Let's call the chance a sensor *does* beep 'Success' (S) and the chance it *doesn't* beep 'Failure' (F).
So, P(S) = 0.8 (80%)
And P(F) = 1 - 0.8 = 0.2 (20%)

We have 3 sensors, let's call them Sensor 1, Sensor 2, and Sensor 3. Since they work independently, we can just multiply their chances!
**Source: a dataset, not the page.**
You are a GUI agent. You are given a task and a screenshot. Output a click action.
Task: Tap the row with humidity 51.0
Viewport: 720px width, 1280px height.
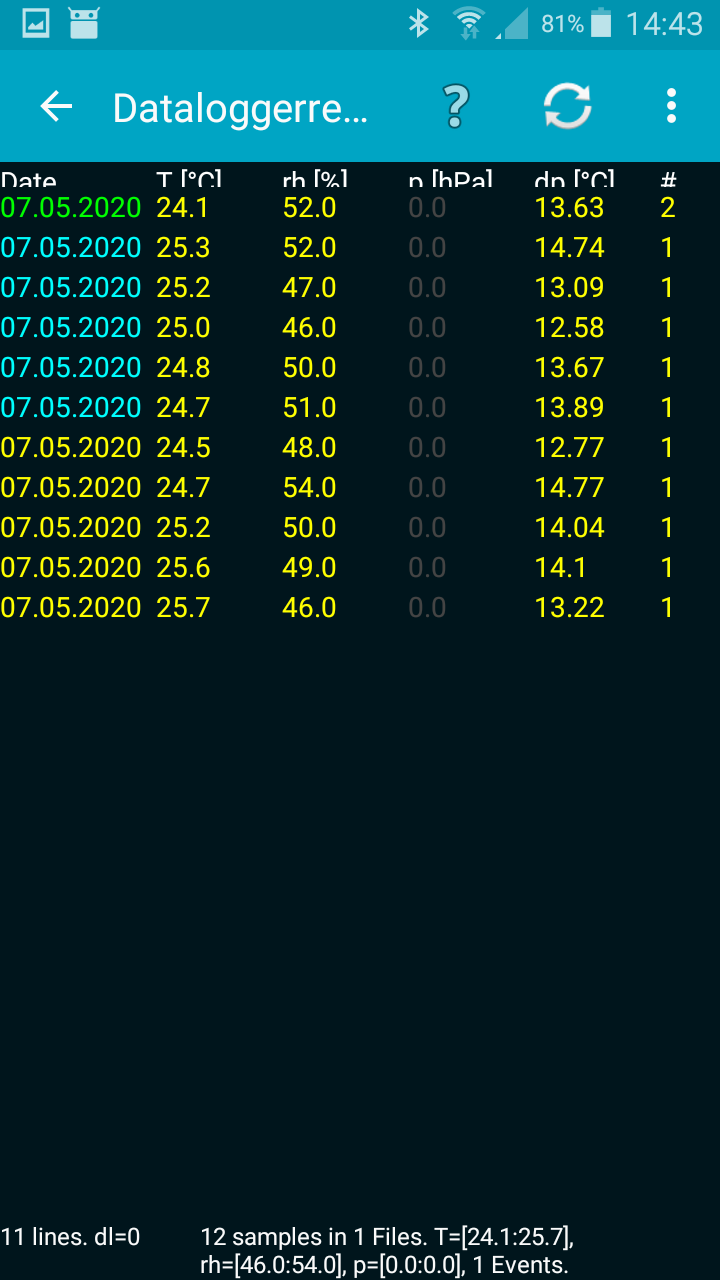[x=340, y=408]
* **P(Y=0): No sensors beep.**
This means Sensor 1 fails AND Sensor 2 fails AND Sensor 3 fails.
P(Y=0) = P(F and F and F) = 0.2 * 0.2 * 0.2 = 0.008

* **P(Y=1): Exactly one sensor beeps.**
This can happen in a few ways:
- Sensor 1 beeps, and Sensor 2 and 3 don't (S F F): 0.8 * 0.2 * 0.2 = 0.032
- Sensor 2 beeps, and Sensor 1 and 3 don't (F S F): 0.2 * 0.8 * 0.2 = 0.032
- Sensor 3 beeps, and Sensor 1 and 2 don't (F F S): 0.2 * 0.2 * 0.8 = 0.032
Since there are 3 ways this can happen, we add them up:
P(Y=1) = 0.032 + 0.032 + 0.032 = 3 * 0.032 = 0.096

* **P(Y=2): Exactly two sensors beep.**
This can also happen in a few ways:
- Sensor 1 and 2 beep, and Sensor 3 doesn't (S S F): 0.8 * 0.8 * 0.2 = 0.128
- Sensor 1 and 3 beep, and Sensor 2 doesn't (S F S): 0.8 * 0.2 * 0.8 = 0.128
- Sensor 2 and 3 beep, and Sensor 1 doesn't (F S S): 0.2 * 0.8 * 0.8 = 0.128
Again, since there are 3 ways, we add them up:
P(Y=2) = 0.128 + 0.128 + 0.128 = 3 * 0.128 = 0.384

* **P(Y=3): All three sensors beep.**
This means Sensor 1 beeps AND Sensor 2 beeps AND Sensor 3 beeps.
P(Y=3) = P(S and S and S) = 0.8 * 0.8 * 0.8 = 0.512

Just to check, if you add up all these probabilities (0.008 + 0.096 + 0.384 + 0.512), they should equal 1 (or very close to it due to rounding!), which they do!

**Part b: Finding the probability that the alarm will function**

The problem says the alarm goes off if *any one or more* sensors beep. This is super handy! It means the alarm works if 1 sensor beeps, OR 2 sensors beep, OR all 3 sensors beep.

It's easier to think about when the alarm *wouldn't* work. The alarm would only *not* work if **none** of the sensors beep. We already found that probability in Part a!

P(alarm functions) = 1 - P(alarm does NOT function)
P(alarm does NOT function) = P(Y=0) = 0.008 (when no sensors beep)

So, P(alarm functions) = 1 - 0.008 = 0.992

That means there's a really, really high chance (99.2%) the alarm will work when it gets hot!